Greek PM presses EU leaders for new bailout tranche
The Greek prime minister has had a day of talks with fellow EU leaders on a new bailout tranche Greece needs to avoid bankruptcy in October.
George Papandreou met French President Nicolas Sarkozy in Paris after talks with European Council chief Herman Van Rompuy and others in Warsaw.
International inspectors are in Athens to decide whether Greece should receive the 8bn euros (£6.9bn; $10.9bn).
Mr Sarkozy said he would now meet with Angela Merkel in "the coming days".
He said following the meeting with Mr Papandreou that he and the German chancellor would hold fresh talks on how to tackle the Greek crisis.
Mr Sarkozy said Mr Papandreou had assured him of the "total determination of the Greek government to scrupulously put in place all commitments that Greece has taken on."
Protesters forced the rescheduling of a meeting in Athens on Friday morning between the inspectors from the European Union, European Central Bank, the International Monetary Fund, and the Greek government.
Public anger in Greece continues over austerity measures including a new property tax, and demonstrators have publicly burnt copies of emergency tax notices outside a tax office in the country's second city, Thessaloniki.
Meanwhile, the expansion of a general bailout fund for the eurozone looks on track for approval.
Jean-Claude Juncker, head of the eurozone group of finance ministers (Eurogroup), predicted all of the euro states would have endorsed the expansion by mid-October.
Mr Juncker was speaking to Reuters news agency after the lower house of Germany's parliament backed the European Financial Stability Facility (EFSF) on Thursday in a vote which tested Chancellor Angela Merkel's credibility.
Austrian MPs backed the expansion on Friday, with only the parliaments of Malta, the Netherlands and Slovakia left to cast their votes.
In June, the European Council proposed expanding the size of the EFSF rescue fund from 240bn euros (£209bn; $326bn) to 440bn, and giving it new powers, such as allowing it to buy government bonds.
Analysts have suggested the fund actually needs to expand to 1-2 trillion euros in order to win market confidence, but EU officials have played down such reports.
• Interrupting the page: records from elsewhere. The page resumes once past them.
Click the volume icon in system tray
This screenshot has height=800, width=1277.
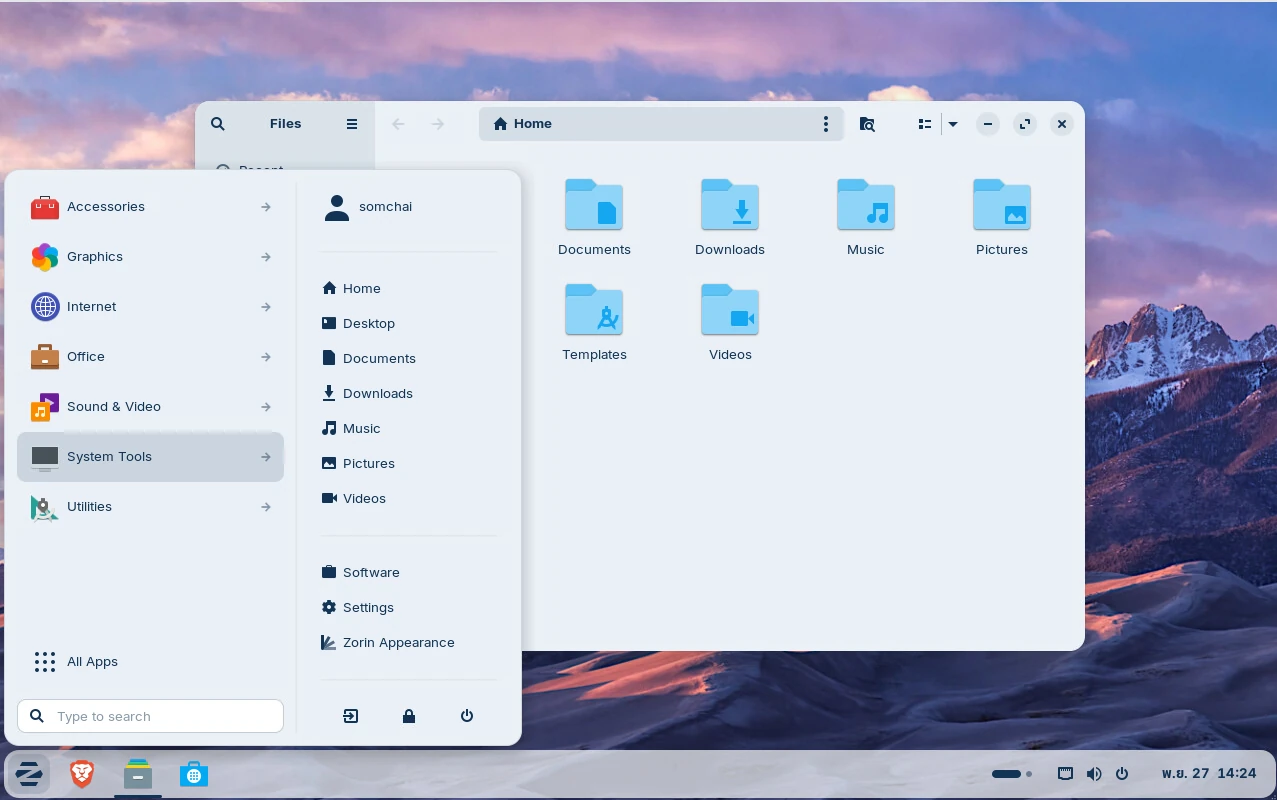[1094, 774]
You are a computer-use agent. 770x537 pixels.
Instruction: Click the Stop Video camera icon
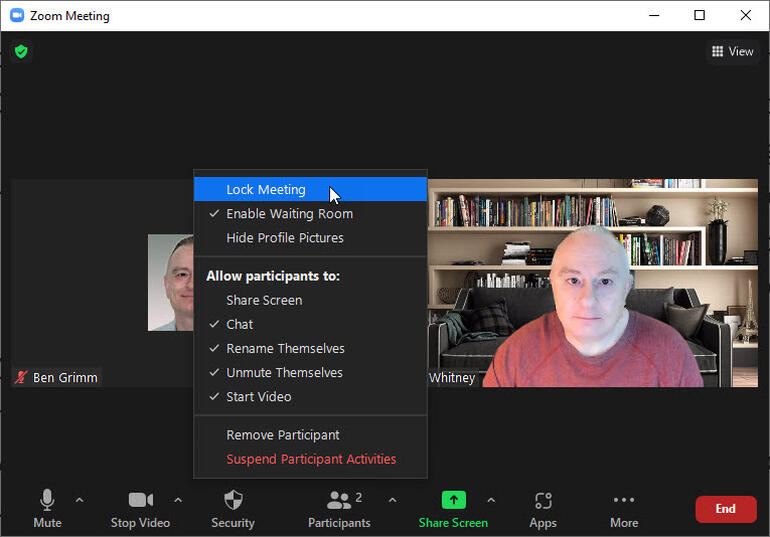tap(140, 500)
The BBC's Chris Morris in Athens says Mr Papandreou is on a charm offensive, trying to convince his European colleagues that Greece can meet the demands imposed upon it by a tough austerity programme.
The unpopular reforms are vital to guarantee the international loans offered by a troika of the European Commission, the European Central Bank (ECB) and the International Monetary Fund (IMF).
Since eurozone leaders agreed on a second rescue package for Greece this summer, Athens has fallen behind on its debt reduction targets, raising fears of a Greek default.
Many Greeks believe that austerity measures are pushing the country's crippled economy deeper into recession and strangling any chance of growth.
President Sarkozy has said he will unveil a Franco-German strategy shortly, without giving details.
Germany and France together represent about half of the 17-nation eurozone's economic output.
German Foreign Minister Guido Westerwelle said that with Thursday's vote in the German parliament: "The signal to our European partners is that you can rely on Germany."
Our correspondent says some analysts believe the whole strategy for Greece, with a possible second bailout, needs urgent readjustment.
That is partly because contagion from Greece to other eurozone countries is no longer a threat but a dangerous reality, he adds.
The troika's team of inspectors found its second day of talks in Athens disrupted on Friday after protesting civil servants occupied the transport ministry, where they had been due to meet the minister, Yannis Ragoussis.
"Take the austerity package and get out of here!" the civil servants shouted as they stood in front of the shuttered entrance, according to a Reuters news agency report.
The meeting with the minister was rescheduled as a result.
Angry protesters against the government's austerity measures have been causing disruption in the Greek capital for months.